[Start of section]

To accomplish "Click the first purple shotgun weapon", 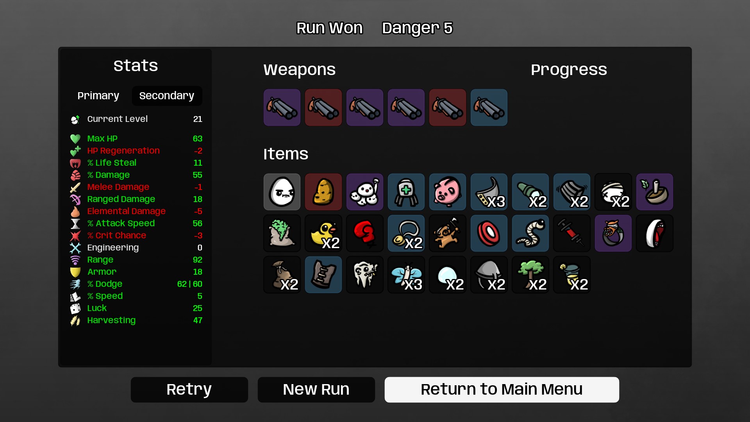I will tap(282, 107).
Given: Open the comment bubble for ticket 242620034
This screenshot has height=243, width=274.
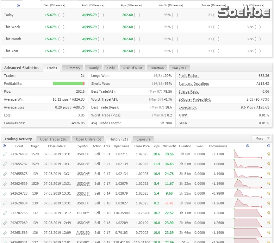Looking at the screenshot, I should pyautogui.click(x=269, y=203).
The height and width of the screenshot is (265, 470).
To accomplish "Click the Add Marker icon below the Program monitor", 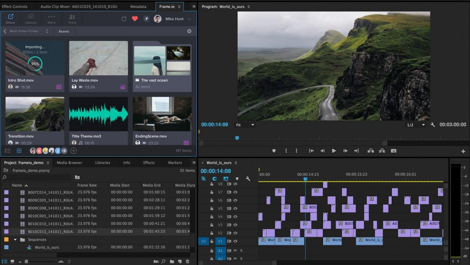I will tap(273, 150).
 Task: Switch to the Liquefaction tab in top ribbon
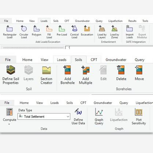point(115,21)
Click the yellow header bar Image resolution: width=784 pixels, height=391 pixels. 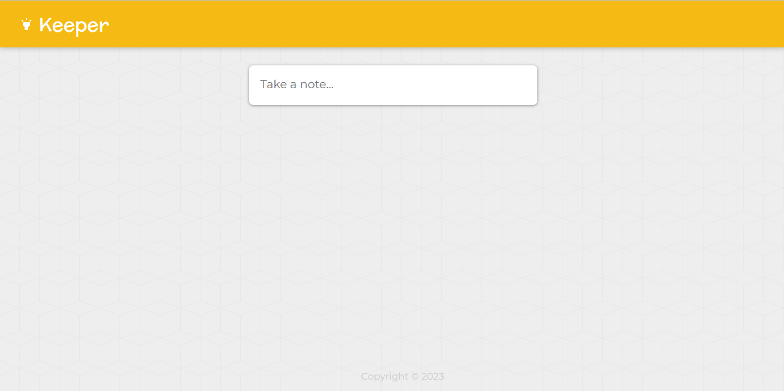[x=392, y=24]
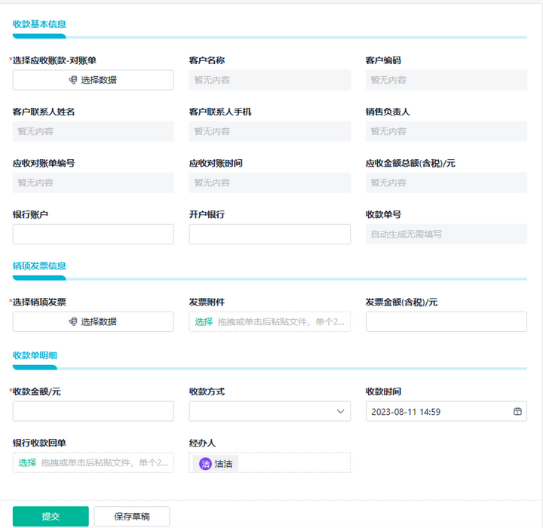
Task: Focus the 发票金额(含税)/元 input field
Action: [x=446, y=322]
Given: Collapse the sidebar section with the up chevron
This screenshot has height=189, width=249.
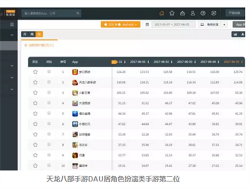Looking at the screenshot, I should [x=12, y=35].
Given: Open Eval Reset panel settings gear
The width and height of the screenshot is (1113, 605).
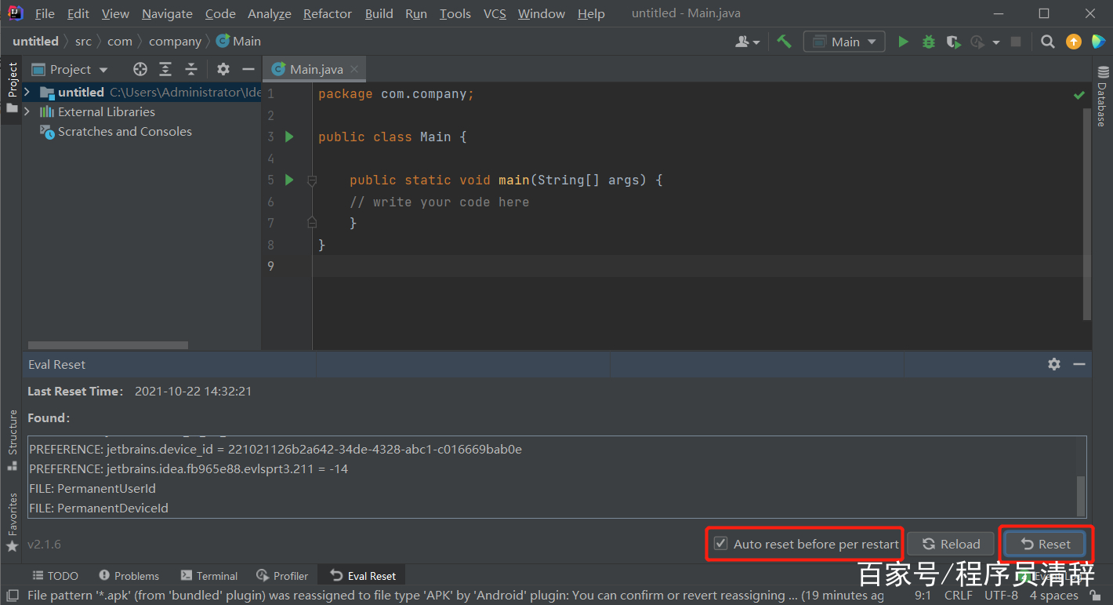Looking at the screenshot, I should coord(1054,364).
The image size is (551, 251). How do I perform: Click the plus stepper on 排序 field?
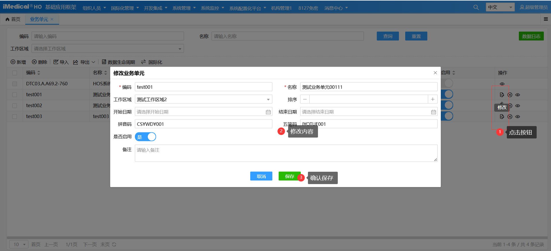pos(432,99)
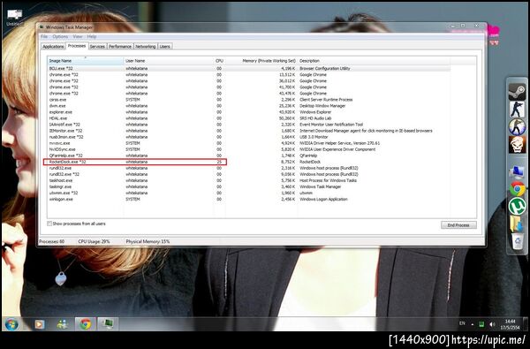Open uTorrent from the right dock
This screenshot has height=349, width=530.
coord(517,206)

[End of section]

_Task details_
Transcribe exactly the lines that go from the one holding "The width and" through the last line of the entries, both included, and nothing besides them. Do not include any pictures.

_Written answer_
The width and height of the screenshot is (1113, 605).
Looking at the screenshot, I should coord(1054,364).
The image size is (551, 251). How do I perform: Click the plus stepper on 排序 field?
pos(432,99)
Open uTorrent from the right dock
This screenshot has height=349, width=530.
coord(517,206)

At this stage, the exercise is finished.